The stuff that now passes as "music", particularly rock 'n roll, leaves me cold. So, to start off the week, here's a video of a classic rock artist.
We open the week with Bo Donaldson and The Heywoods and their 1974 hit, "Billy Don't Be A Hero". The song was voted #8 on Rolling Stone magazine's readers' poll of "10 Worst Songs of the 1970s" even though it did hit number 1 on the Billboard Hot 100 chart in June 1974.
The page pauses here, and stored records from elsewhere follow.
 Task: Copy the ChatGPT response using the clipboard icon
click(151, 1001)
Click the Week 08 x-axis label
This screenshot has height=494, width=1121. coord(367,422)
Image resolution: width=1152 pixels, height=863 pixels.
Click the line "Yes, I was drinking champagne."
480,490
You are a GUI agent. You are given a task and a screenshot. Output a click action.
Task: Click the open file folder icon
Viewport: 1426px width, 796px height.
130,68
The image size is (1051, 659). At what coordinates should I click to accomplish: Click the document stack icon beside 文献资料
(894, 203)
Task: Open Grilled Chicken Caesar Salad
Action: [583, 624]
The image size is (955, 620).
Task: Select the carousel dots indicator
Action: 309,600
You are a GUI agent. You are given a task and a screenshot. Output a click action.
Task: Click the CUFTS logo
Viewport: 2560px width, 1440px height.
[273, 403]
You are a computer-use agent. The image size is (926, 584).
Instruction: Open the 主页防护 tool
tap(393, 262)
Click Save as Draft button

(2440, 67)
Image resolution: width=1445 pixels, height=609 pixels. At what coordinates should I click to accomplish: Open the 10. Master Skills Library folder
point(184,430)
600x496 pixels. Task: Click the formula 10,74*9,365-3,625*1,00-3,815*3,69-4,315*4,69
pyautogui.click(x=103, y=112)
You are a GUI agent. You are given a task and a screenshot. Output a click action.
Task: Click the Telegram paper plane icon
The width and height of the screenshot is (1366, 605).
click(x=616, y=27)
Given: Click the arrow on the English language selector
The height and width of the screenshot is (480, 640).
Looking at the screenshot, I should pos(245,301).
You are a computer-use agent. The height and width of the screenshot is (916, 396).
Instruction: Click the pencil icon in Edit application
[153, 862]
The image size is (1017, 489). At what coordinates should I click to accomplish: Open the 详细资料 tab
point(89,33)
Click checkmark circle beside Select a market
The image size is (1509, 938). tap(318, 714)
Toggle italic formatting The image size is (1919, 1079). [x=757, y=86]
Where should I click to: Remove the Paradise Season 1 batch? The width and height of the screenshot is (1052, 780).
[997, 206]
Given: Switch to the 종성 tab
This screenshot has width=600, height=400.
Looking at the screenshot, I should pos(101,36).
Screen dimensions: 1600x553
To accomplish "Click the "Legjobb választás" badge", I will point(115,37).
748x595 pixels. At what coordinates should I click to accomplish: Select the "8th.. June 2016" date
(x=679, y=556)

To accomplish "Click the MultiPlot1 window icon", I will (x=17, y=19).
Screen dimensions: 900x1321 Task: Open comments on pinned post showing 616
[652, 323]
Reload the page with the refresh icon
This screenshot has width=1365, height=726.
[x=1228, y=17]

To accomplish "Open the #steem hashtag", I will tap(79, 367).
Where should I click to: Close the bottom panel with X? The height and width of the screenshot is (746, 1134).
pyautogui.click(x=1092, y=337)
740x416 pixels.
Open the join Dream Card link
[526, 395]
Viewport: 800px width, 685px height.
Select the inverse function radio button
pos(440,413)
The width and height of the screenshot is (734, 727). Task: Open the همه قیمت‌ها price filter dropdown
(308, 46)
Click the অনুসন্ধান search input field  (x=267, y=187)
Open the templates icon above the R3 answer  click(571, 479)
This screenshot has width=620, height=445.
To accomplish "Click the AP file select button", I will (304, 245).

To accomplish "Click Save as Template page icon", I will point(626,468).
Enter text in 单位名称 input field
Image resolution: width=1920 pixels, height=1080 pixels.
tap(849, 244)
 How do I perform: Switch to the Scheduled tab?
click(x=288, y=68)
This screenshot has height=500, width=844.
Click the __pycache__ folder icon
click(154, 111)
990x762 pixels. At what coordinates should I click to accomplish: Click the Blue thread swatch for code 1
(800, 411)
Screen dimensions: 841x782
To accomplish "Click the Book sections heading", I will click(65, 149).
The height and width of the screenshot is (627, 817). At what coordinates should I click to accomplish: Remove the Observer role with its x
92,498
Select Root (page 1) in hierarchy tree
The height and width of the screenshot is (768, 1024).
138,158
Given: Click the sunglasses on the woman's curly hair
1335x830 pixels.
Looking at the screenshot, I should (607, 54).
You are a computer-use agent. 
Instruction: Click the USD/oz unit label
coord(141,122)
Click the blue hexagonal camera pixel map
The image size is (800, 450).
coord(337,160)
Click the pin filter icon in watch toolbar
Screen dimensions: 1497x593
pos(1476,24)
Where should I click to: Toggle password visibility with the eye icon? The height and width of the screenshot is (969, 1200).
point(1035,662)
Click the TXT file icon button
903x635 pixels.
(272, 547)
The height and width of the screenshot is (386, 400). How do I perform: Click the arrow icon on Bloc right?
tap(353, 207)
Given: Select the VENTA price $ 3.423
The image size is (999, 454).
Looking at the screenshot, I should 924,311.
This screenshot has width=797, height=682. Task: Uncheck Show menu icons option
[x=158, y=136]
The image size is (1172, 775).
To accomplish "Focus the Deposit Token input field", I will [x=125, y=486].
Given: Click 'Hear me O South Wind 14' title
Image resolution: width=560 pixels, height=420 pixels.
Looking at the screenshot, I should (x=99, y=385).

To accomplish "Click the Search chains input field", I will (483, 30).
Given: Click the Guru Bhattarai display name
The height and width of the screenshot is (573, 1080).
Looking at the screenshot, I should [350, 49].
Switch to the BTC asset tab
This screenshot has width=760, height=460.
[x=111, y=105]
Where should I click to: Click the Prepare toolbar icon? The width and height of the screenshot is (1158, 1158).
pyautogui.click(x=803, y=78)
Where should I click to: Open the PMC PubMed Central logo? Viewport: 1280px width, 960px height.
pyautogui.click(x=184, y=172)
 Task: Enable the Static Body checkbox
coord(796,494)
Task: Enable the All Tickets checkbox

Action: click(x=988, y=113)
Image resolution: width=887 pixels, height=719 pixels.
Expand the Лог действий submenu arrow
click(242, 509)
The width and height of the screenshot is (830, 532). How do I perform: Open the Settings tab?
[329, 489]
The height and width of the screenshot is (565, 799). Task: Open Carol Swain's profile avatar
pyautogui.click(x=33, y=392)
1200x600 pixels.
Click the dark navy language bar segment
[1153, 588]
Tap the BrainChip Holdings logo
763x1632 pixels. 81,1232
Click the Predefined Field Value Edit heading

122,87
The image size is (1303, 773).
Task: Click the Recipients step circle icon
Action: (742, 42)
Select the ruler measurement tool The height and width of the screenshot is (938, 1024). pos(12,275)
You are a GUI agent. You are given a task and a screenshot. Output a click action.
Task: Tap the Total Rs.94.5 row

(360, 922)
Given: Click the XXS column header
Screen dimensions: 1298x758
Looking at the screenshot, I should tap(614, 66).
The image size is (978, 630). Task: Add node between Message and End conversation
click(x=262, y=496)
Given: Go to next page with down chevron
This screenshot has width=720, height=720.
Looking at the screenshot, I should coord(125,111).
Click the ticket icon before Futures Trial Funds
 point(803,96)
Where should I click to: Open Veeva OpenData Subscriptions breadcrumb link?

At the time, some thought it was about the Vietnam War that ended the year before, but it was actually set in the American Civil War.
From Wikipedia:
Bo Donaldson and The Heywoods are an American pop music group, known mainly for their 1970s hit singles, "Billy Don't Be a Hero" and "Who Do You Think You Are".
The band was formed in Cincinnati, Ohio in 1965 by their leader, Robert Walter "Bo" Donaldson. Their first singles were released between 1966 and 1968 on a label owned by Bo's mother, Bea Donaldson. Those four singles went largely unnoticed. The band were first discovered while touring with The Osmonds in the early 1970s and signed with Family Productions, releasing their first single in 1972, "Special Someone", but their big break came after moving to ABC Records and working with the record producer Steve Barri in 1973. Although their first single with ABC, "Deeper and Deeper,” failed to make a big impression on the charts, beginning in 1974, the band began a string of hit songs.